How this skill works

The generator outputs MicroPython files that import machine, neopixel, utime, and a config module. It initializes the NeoPixel strip using config values, provides reusable functions (wheel, erase, move_dot, color_wipe, rainbow_cycle, comet_tail, etc.), and builds a main loop with optional button-driven mode switching and debouncing.

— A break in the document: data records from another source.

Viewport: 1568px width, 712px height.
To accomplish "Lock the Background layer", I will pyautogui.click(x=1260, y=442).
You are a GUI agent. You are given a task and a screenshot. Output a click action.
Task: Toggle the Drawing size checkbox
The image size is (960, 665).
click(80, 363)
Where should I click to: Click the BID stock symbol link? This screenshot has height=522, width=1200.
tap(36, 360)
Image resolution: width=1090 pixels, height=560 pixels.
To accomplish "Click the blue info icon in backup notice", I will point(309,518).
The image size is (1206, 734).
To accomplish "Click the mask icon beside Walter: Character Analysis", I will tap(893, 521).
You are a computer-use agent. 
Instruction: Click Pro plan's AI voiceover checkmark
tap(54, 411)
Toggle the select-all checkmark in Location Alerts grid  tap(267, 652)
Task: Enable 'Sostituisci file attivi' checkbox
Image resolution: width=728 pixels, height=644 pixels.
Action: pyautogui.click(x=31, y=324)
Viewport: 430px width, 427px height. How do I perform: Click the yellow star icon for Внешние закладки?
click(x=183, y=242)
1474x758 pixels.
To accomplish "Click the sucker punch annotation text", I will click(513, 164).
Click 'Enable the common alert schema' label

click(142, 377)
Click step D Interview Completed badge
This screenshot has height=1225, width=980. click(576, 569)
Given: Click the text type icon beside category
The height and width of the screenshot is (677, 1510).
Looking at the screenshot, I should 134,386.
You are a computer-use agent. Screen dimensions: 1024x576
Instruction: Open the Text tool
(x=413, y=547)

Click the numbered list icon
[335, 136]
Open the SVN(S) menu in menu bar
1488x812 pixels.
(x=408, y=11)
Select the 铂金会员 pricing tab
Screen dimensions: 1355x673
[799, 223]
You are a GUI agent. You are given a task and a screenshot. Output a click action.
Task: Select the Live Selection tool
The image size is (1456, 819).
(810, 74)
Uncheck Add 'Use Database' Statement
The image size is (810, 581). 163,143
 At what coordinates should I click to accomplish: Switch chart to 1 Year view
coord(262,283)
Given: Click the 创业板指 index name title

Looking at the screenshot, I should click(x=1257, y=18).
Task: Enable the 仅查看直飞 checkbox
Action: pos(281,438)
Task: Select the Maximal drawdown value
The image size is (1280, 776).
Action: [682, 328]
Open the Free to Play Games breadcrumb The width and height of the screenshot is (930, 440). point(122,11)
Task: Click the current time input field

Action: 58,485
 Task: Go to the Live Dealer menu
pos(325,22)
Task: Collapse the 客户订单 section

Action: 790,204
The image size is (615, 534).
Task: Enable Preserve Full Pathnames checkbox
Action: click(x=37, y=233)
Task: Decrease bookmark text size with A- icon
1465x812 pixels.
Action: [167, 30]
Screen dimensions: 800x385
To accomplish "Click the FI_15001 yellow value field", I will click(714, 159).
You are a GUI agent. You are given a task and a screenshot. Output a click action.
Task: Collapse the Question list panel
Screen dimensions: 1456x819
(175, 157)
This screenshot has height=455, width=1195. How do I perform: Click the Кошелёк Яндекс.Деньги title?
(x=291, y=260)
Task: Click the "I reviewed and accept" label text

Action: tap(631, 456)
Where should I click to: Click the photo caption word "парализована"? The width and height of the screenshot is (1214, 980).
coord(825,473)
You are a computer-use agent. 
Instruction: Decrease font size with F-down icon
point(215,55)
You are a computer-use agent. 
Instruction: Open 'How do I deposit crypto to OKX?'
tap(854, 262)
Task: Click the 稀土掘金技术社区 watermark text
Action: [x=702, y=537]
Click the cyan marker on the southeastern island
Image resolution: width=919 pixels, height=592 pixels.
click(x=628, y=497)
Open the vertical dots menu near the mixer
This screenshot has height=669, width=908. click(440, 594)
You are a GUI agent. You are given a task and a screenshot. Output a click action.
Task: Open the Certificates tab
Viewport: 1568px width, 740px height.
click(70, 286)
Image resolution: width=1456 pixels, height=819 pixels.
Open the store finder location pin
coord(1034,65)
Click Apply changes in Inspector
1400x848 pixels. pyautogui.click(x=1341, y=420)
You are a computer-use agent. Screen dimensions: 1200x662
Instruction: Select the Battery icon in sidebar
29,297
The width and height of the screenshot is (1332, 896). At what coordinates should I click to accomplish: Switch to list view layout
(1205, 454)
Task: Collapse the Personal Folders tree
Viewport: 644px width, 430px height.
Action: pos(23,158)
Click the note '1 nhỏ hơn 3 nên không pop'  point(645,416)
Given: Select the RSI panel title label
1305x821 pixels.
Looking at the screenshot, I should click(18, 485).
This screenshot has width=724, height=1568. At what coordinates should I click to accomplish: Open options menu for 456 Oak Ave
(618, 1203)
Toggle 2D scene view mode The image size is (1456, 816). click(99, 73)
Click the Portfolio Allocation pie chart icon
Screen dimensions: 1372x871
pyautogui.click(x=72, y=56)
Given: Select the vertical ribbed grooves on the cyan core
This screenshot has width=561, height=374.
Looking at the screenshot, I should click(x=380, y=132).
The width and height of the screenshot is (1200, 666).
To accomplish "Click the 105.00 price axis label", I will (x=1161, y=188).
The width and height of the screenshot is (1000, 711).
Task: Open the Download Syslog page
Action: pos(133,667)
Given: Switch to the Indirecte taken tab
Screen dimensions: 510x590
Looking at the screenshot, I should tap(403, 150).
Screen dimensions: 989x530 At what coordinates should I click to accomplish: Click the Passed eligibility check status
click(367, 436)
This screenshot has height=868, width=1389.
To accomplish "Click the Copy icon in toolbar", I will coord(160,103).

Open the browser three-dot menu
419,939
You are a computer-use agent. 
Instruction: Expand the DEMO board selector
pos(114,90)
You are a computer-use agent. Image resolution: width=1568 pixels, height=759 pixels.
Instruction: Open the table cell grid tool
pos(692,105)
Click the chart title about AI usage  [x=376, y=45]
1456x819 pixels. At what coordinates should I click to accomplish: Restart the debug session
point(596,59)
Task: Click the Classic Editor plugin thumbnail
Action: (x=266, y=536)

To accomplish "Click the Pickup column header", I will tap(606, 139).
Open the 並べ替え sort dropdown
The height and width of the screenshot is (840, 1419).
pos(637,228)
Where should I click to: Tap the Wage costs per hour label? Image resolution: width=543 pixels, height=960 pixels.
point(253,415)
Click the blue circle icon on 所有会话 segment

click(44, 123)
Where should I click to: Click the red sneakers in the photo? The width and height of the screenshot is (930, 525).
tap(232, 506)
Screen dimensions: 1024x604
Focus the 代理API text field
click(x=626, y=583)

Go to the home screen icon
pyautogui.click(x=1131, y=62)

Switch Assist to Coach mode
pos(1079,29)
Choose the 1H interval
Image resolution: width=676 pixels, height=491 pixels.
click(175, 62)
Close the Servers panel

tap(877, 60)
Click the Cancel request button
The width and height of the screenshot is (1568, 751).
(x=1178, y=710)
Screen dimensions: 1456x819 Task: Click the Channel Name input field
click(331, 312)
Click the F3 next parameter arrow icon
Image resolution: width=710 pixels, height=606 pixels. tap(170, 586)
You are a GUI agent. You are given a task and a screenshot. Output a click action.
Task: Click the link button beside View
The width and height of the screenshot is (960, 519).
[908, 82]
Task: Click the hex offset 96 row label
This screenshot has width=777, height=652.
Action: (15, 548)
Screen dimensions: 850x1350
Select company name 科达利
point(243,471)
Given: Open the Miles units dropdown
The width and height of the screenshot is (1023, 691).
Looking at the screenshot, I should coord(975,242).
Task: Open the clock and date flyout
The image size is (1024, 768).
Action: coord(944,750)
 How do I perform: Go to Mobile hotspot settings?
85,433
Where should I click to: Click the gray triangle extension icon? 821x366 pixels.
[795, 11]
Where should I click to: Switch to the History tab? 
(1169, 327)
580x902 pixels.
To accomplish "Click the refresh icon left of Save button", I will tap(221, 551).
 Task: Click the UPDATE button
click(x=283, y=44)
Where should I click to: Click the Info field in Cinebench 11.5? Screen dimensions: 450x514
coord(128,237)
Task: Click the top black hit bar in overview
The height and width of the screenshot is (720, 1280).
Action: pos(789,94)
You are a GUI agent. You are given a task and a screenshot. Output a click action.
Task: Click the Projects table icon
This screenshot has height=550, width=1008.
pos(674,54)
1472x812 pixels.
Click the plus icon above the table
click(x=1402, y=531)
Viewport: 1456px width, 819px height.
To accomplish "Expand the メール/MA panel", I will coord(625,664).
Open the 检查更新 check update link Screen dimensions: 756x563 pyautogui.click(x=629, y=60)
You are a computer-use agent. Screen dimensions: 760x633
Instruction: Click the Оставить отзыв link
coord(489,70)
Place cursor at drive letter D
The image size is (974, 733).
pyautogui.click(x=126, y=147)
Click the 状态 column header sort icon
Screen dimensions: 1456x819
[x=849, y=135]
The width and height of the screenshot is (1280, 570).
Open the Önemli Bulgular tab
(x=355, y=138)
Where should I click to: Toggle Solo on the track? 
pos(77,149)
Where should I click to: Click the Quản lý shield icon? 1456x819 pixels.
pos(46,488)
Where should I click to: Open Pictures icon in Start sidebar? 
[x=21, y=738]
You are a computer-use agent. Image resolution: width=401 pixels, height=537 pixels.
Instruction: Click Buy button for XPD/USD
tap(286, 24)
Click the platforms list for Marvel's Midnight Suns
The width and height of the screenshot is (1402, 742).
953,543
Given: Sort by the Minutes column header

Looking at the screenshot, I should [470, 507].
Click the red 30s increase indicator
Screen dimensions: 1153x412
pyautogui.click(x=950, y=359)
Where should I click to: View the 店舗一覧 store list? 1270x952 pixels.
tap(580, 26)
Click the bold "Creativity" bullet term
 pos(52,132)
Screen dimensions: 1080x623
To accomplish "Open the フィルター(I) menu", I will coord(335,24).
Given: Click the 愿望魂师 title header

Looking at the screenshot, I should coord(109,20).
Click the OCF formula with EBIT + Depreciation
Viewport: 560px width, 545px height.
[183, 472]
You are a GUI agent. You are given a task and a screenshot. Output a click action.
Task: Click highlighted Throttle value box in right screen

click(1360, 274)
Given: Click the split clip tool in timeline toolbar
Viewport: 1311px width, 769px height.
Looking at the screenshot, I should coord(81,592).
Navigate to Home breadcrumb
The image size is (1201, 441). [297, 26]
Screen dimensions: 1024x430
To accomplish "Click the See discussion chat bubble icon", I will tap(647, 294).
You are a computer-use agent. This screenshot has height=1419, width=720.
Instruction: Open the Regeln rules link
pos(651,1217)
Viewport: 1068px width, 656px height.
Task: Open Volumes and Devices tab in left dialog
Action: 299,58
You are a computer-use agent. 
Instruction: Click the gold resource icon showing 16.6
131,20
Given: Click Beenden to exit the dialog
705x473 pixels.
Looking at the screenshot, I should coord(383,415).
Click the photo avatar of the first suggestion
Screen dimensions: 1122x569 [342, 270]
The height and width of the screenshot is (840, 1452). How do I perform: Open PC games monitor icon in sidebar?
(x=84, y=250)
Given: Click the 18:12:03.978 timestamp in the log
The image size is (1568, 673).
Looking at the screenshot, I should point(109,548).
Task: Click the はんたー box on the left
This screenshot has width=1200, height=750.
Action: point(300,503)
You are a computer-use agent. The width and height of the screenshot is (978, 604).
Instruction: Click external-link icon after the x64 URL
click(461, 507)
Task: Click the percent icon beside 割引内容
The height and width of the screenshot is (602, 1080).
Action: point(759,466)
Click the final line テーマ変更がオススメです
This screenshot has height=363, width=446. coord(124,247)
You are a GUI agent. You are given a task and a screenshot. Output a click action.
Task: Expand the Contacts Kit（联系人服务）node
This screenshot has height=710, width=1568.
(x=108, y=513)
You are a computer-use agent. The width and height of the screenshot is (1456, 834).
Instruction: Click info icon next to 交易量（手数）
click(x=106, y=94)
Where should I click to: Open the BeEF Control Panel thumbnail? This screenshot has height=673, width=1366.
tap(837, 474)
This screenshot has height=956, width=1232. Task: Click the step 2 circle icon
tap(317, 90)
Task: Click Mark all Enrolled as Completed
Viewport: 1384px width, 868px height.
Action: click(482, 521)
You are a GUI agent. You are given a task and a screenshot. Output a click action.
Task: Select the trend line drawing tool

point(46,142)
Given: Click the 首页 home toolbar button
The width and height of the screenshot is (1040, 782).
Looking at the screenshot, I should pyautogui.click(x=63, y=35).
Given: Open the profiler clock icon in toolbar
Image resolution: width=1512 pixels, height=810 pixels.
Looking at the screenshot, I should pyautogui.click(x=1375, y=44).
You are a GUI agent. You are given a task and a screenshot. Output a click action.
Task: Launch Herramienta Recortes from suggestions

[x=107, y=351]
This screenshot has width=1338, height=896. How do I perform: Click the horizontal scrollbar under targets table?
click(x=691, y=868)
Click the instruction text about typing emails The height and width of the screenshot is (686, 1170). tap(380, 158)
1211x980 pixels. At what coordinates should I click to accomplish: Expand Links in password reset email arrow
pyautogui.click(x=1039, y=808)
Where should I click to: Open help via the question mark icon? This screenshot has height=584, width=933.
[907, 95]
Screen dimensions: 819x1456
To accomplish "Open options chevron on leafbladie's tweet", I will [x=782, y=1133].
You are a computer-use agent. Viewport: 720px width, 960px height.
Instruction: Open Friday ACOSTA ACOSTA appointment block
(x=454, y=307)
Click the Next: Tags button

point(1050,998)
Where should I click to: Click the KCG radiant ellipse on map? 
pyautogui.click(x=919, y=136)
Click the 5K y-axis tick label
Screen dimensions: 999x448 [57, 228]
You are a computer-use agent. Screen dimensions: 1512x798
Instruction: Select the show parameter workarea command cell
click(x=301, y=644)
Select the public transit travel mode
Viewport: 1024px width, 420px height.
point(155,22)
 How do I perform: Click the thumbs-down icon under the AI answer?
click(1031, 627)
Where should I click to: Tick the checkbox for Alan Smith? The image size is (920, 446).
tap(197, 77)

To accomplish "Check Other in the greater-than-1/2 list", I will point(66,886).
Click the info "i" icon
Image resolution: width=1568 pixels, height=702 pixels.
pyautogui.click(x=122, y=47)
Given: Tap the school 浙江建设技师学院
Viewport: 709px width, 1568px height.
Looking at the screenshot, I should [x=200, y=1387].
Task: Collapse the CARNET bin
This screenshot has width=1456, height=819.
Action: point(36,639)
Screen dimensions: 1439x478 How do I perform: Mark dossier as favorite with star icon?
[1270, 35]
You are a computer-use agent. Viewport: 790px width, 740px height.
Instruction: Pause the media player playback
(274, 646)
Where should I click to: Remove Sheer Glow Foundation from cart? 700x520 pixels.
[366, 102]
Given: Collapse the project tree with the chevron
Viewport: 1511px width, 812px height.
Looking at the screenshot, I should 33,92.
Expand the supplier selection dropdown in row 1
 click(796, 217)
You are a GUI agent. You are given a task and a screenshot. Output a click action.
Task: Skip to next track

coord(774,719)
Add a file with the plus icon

Comments, constants, and print statements are included so students can follow and tweak behavior.

When to use it

  • You need a ready-to-run MicroPython example for a Pico + NeoPixel strip.
  • You want multiple animation modes switchable with physical buttons.
  • You are teaching or learning addressable LED programming and need clear examples.
  • You want a template that follows best practices (debounce, modulo wrapping, strip.write()).
  • You need randomized or procedural color effects for experimentation.

Best practices

  • Import and use the config module for pin and pixel count values.
  • Always call strip.write() after modifying pixel values.
  • Use modulo arithmetic for positions to wrap cleanly around the strip.
  • Debounce button events by requiring at least 200ms between presses.
  • Keep delays and parameters as constants so students can easily tweak speed.

Example use cases

  • Generate a simple moving dot program that teaches indexing and timing.
  • Create a multi-mode demo with moving rainbow, color wipe, and comet tail selectable by buttons.
  • Produce a rainbow cycle example using a color wheel function for smooth transitions.
  • Build a random-color learning sketch that demonstrates urandom and pixel addressing.
  • Provide a classroom starter file with comments and adjustable delay constants.

FAQ

Can I change the NeoPixel data pin or number of pixels?

Yes. Update the values in the config.py file and the generated program will use them automatically.

How are button presses handled to avoid bouncing?

Generated handlers implement a 200ms debounce using ticks_ms() and ignore events that occur sooner.